Portugal: Non-Stop Verbindung zwischen Porto und Vigo angekündigt
Nach einer Aussage des portugiesischen Wirtschaftsministers Álvaro Santos Pereira gegenüber der Zeitung Faro de Vigo soll ab dem 1. Juli eine direkte Verbindung zwischen Porto und Vigo aufgenommen werden. Dieser Zug, der aus einer Treibwageneinheit der spanischen Serie 592 besteht und bis zu 140 km/h schnell sein wird, benötigt ohne Zwischenhalte für die rund 160 km lange Strecke nur noch zwei Stunden. Bisher sind dazu einschließlich der Betriebshalte an den Grenzstationen drei Stunden nötig.

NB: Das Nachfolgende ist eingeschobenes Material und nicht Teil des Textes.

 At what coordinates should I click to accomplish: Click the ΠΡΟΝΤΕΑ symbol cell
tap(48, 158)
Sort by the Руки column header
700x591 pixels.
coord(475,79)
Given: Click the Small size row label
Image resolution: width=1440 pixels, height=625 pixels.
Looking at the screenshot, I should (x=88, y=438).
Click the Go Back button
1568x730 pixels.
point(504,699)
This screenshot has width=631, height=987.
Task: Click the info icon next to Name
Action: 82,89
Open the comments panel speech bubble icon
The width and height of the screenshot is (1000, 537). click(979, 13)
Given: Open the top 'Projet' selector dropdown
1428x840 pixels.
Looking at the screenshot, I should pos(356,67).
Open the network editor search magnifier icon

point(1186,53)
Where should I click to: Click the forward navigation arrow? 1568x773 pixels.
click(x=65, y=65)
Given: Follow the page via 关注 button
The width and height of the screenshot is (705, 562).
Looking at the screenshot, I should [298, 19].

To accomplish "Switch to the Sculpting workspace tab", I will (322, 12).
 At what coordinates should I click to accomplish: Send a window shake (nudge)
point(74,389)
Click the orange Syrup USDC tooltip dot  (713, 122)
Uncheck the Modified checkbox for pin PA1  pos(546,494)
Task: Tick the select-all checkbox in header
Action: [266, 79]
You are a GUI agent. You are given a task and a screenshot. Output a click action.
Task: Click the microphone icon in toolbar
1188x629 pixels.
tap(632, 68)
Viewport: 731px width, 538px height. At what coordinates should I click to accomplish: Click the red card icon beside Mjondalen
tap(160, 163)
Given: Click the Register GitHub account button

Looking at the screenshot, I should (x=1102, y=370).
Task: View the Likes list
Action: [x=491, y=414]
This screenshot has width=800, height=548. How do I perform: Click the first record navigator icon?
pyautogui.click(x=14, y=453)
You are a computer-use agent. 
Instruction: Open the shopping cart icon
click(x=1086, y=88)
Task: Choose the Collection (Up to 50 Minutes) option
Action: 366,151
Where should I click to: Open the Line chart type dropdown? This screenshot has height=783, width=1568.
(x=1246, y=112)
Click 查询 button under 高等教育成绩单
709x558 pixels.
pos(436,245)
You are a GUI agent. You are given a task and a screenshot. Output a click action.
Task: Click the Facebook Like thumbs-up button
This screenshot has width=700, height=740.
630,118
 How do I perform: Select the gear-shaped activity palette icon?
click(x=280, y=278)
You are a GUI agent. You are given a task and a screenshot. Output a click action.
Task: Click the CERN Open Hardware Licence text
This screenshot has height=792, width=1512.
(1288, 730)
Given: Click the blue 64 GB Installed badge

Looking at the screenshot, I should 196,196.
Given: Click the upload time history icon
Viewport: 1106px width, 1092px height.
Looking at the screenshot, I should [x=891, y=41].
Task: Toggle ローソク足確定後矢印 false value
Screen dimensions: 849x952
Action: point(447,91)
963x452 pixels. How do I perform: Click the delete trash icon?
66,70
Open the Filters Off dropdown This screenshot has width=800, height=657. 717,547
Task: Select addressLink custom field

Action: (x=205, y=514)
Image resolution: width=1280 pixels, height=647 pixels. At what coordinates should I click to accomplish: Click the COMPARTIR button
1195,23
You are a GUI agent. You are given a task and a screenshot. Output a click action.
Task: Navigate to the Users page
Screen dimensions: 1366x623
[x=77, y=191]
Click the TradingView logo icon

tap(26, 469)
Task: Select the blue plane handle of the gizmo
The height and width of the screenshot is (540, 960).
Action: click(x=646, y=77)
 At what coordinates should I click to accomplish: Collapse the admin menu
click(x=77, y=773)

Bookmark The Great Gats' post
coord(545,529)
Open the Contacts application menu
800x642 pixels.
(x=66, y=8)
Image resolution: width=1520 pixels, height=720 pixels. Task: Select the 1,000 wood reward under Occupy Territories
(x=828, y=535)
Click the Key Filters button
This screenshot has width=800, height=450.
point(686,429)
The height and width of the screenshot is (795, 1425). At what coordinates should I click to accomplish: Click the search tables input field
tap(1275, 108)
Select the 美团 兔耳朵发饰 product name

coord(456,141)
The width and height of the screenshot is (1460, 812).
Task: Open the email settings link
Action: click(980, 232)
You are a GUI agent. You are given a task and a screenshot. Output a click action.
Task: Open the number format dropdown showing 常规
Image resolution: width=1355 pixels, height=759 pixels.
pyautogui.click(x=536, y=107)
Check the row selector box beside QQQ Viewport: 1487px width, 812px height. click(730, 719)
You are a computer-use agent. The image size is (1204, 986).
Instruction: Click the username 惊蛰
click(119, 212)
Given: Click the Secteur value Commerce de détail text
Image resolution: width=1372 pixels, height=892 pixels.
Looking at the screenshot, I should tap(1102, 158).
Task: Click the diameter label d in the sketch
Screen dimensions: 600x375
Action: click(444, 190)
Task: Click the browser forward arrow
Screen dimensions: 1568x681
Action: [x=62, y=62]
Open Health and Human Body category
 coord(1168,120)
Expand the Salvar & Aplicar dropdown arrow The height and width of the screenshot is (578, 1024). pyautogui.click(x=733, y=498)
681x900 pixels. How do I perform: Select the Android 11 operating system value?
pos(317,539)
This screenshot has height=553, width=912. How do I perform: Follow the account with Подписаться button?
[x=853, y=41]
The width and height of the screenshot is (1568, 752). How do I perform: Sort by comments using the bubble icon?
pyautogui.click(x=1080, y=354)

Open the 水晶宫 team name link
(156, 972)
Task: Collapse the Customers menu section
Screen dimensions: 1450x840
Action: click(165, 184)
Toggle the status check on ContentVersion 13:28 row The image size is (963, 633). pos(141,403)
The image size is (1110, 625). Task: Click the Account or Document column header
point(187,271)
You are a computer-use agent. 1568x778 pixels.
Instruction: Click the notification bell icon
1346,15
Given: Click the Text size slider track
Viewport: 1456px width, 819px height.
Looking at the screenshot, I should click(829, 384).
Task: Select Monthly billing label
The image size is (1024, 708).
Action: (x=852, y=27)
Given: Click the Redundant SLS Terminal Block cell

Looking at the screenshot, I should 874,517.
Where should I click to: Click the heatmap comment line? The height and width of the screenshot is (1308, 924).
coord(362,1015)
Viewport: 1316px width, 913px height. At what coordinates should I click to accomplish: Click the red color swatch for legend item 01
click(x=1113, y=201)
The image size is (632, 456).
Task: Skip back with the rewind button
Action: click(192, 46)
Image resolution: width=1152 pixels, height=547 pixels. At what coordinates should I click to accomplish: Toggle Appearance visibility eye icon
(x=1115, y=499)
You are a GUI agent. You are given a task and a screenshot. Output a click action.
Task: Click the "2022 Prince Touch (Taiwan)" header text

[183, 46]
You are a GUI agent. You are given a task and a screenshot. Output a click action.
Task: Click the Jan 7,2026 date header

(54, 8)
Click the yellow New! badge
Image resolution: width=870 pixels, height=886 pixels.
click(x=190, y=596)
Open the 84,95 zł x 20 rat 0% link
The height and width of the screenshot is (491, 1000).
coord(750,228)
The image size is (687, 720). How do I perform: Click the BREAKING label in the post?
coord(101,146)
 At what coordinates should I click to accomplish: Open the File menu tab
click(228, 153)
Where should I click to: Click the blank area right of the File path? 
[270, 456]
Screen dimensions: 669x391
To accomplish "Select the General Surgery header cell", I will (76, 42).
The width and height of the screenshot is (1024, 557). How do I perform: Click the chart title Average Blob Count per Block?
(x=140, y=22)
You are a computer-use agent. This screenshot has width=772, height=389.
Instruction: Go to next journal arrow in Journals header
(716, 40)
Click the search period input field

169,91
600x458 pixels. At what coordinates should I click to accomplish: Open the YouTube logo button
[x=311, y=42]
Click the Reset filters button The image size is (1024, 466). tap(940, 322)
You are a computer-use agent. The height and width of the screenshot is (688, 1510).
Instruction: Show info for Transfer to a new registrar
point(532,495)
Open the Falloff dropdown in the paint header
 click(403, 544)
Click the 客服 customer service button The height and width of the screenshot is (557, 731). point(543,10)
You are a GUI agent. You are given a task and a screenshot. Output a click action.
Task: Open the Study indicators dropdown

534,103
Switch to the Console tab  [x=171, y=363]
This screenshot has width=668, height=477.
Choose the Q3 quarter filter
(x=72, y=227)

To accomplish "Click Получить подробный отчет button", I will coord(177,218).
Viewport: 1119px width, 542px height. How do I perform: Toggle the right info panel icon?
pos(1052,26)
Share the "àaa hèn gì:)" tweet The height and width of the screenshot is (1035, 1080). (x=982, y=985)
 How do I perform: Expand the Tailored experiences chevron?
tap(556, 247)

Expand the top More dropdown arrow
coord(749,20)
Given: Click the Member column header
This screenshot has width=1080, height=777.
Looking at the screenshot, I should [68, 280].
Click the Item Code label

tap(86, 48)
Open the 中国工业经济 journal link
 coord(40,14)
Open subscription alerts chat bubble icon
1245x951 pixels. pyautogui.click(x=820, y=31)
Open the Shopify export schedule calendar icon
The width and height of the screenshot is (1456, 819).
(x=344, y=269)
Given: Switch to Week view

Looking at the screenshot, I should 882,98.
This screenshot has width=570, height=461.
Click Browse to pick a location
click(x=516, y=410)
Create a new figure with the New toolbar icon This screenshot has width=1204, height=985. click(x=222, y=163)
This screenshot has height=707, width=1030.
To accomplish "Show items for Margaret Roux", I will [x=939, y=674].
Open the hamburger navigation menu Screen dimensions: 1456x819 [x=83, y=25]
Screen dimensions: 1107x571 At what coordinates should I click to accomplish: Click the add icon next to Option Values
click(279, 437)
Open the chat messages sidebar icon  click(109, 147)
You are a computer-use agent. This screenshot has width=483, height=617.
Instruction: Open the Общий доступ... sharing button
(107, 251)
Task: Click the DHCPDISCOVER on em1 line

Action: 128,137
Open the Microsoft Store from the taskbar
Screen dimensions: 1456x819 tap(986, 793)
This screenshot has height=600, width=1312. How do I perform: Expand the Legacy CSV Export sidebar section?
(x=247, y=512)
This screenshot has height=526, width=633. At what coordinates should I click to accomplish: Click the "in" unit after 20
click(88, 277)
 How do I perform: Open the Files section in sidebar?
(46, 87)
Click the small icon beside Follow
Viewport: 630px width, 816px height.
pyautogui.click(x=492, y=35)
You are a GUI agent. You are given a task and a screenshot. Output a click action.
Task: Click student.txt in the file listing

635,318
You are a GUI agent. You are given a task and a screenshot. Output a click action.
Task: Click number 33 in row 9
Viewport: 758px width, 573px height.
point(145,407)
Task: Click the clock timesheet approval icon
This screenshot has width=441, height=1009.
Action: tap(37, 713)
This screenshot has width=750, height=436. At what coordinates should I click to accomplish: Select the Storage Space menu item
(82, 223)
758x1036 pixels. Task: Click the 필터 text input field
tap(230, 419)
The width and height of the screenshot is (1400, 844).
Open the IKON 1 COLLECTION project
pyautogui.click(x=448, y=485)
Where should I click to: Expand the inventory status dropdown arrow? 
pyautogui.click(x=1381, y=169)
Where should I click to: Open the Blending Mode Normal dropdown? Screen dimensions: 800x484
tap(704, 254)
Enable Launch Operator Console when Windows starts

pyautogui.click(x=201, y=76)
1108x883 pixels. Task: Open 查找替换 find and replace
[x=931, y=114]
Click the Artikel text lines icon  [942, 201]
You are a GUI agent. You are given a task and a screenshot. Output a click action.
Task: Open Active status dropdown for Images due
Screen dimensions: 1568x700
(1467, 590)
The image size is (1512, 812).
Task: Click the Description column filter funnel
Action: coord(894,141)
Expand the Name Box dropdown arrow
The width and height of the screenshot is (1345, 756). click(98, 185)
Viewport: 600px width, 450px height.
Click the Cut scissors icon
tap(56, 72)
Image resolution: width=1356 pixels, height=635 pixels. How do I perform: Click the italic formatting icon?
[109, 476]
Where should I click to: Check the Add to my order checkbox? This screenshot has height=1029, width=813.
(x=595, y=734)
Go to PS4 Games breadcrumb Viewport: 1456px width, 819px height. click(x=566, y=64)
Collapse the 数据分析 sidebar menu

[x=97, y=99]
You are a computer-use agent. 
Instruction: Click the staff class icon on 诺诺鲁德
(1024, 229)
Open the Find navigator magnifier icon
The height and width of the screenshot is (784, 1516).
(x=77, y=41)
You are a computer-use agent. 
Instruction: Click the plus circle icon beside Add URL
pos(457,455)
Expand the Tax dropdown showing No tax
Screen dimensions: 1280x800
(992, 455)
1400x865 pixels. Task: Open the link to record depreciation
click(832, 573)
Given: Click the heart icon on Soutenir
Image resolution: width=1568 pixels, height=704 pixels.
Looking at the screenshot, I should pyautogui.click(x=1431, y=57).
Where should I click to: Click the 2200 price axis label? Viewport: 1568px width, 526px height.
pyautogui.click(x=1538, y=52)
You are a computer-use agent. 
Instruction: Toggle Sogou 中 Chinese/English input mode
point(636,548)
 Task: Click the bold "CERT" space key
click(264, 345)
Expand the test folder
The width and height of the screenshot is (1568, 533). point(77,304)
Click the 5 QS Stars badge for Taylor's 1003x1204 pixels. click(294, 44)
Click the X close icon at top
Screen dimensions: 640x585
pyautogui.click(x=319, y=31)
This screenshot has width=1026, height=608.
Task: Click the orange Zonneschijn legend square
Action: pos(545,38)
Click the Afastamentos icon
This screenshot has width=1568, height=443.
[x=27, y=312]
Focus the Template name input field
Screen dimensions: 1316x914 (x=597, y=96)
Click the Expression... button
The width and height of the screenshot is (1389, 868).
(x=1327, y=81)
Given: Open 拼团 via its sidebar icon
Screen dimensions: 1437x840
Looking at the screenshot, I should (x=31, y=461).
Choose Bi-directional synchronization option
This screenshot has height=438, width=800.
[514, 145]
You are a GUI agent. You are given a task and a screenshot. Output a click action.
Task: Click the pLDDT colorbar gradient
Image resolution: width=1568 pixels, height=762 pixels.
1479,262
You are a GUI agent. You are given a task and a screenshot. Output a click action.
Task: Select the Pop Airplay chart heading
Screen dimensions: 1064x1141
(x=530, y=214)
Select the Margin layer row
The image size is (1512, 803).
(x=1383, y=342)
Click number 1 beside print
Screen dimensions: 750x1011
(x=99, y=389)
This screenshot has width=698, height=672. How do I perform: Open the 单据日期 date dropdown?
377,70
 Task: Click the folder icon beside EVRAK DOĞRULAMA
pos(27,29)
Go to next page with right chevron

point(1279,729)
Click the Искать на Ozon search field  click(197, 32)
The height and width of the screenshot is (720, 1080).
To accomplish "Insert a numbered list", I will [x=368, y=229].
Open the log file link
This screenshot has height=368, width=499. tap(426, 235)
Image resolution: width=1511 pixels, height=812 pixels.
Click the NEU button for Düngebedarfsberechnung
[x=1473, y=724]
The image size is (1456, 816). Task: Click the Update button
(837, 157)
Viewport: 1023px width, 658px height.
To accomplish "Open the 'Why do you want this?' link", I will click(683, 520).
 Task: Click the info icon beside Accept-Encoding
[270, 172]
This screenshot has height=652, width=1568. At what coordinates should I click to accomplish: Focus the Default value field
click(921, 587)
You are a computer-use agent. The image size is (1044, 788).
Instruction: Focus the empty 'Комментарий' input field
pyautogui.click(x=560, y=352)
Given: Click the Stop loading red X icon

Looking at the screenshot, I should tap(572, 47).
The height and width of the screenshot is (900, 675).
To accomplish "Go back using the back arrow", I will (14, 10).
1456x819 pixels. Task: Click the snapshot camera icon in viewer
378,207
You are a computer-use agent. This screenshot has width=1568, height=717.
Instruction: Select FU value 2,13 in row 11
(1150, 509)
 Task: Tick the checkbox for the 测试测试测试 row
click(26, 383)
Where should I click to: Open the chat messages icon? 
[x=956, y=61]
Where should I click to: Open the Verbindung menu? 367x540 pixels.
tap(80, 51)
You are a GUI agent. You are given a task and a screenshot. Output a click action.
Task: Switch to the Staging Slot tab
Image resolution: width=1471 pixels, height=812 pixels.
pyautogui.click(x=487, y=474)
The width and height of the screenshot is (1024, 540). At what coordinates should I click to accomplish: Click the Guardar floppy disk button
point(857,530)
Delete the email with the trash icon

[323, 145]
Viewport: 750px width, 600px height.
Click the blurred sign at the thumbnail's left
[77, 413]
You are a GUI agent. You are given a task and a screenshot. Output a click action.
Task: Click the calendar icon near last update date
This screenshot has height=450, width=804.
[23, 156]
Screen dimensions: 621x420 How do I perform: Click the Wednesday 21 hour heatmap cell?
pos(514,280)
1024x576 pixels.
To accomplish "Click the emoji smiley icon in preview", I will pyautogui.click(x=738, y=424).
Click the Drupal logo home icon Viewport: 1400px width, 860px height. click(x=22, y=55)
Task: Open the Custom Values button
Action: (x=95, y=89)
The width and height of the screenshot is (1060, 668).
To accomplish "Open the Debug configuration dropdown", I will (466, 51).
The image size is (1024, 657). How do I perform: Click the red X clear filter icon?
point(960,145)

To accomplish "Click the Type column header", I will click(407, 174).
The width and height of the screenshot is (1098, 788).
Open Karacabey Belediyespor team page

Der Fahrpreis für die Hin- und Rückfahrt soll 32 Euro betragen. Gleichzeitig wird die Fertigstellung der Elektrifizierung für diese Strecke auf spanischer Seite mit dem Jahr 2015 und auf portugiesischer Seite mit dem Jahr 2016 angegeben (HD, 23.05.13).